← Back to Faculty

Faculty headshot of Sioban Keel, MD

Siobán Keel MD

UW Hematology
Assistant Professor

Email: sioban@uw.edu | Phone: 206.685.2196


The Keel Laboratory aims to understand normal and abnormal red blood cell development. As a hematology fellow in the Abkowitz Laboratory at the University of Washington, she characterized the erythroid phenotype of mice lacking the heme export protein, Feline Leukemia virus, subgroup C, Receptor (FLVCR). She and others demonstrated that mice lacking FLVCR develop a severe anemia and block in red blood cell maturation. A current focus in the lab is to determine why red blood cell maturation fails in these mice.

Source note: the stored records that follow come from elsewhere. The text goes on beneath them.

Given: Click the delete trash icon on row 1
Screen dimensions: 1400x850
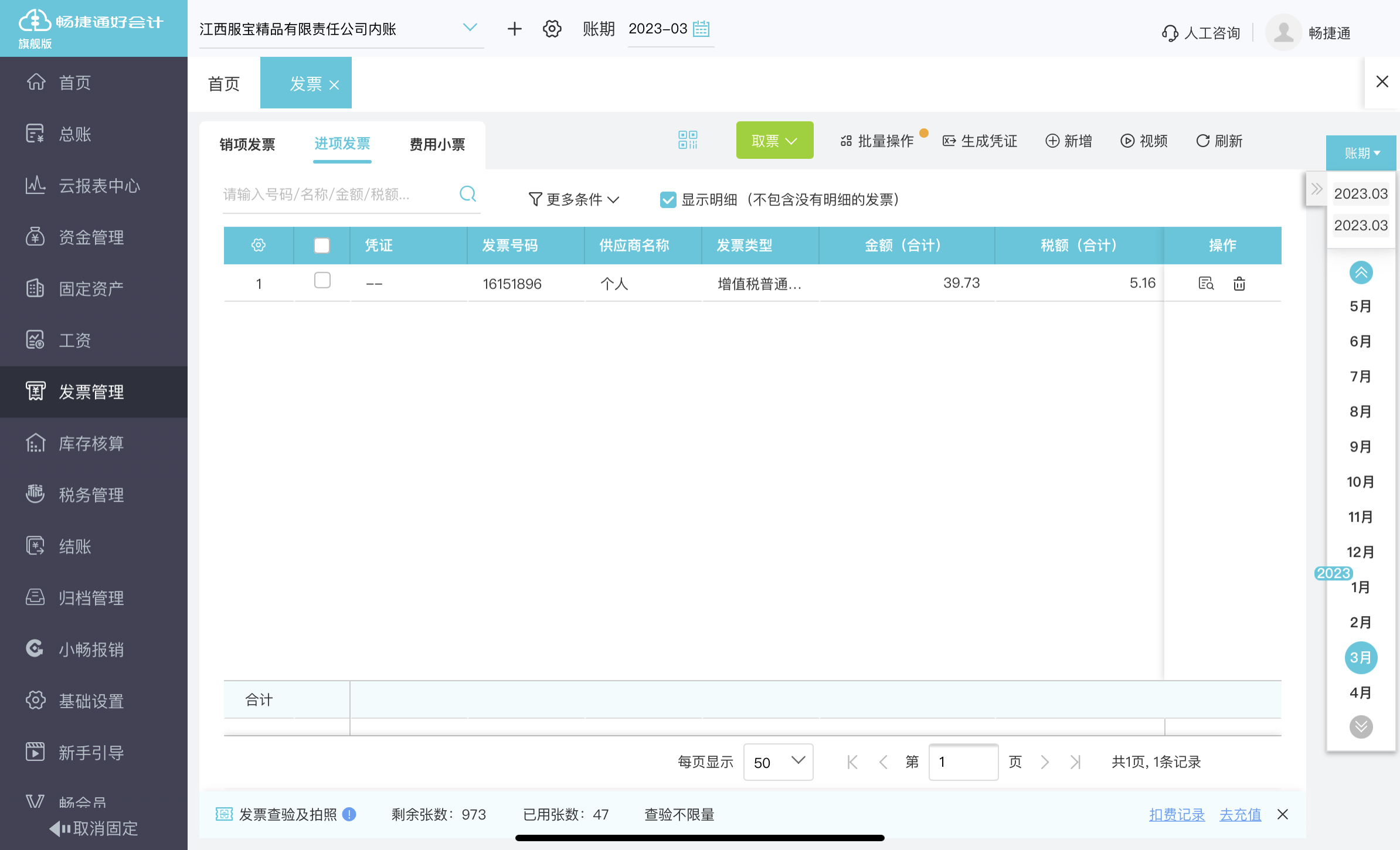Looking at the screenshot, I should (1239, 283).
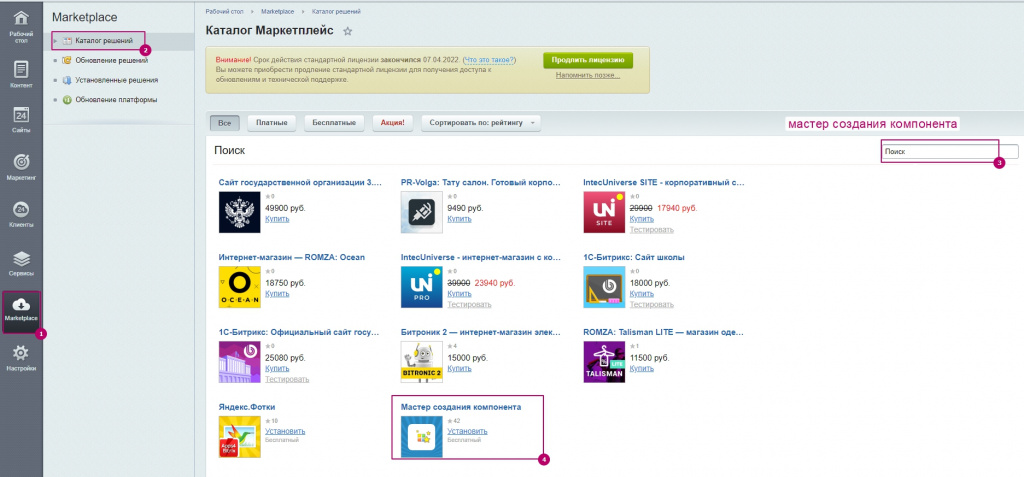Expand the Сортировать по: рейтингу dropdown
The image size is (1024, 477).
click(x=481, y=123)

Heme serves as the functional group of many proteins, including hemoglobin, myoglobin and cytochromes; it also functions as a signaling molecule and is therefore essential for diverse biological processes. However, heme that is not bound to proteins is potentially toxic to cells as it can promote the generation of reactive oxygen species. Thus, heme homeostasis is likely tightly controlled at the level of synthesis, degradation, and use (including export). This research should lend insight into how red blood cells maintain heme balance in the setting of high heme requirements for hemoglobin and the pathologic consequences of perturbing this homeostasis. A second and new focus of research in the Keel Laboratory is to determine the role of the sodium-phosphate import protein, PiT-1, in hematopoiesis. Phosphate is the second most abundant mineral in the human body and plays an essential role in phospholipids, nucleoproteins and nucleic acids, bone mineralization, the storage and liberation of metabolic energy, and enzyme activities. While our understanding of the mechanisms of phosphate homeostasis has advanced, little is known about how the body initially senses changes in phosphate concentration nor the downstream biological processes regulated by these concentration changes. This work may contribute to the emerging hypothesis that phosphate acts as a signaling molecule which modulates cell proliferation via PiT-1.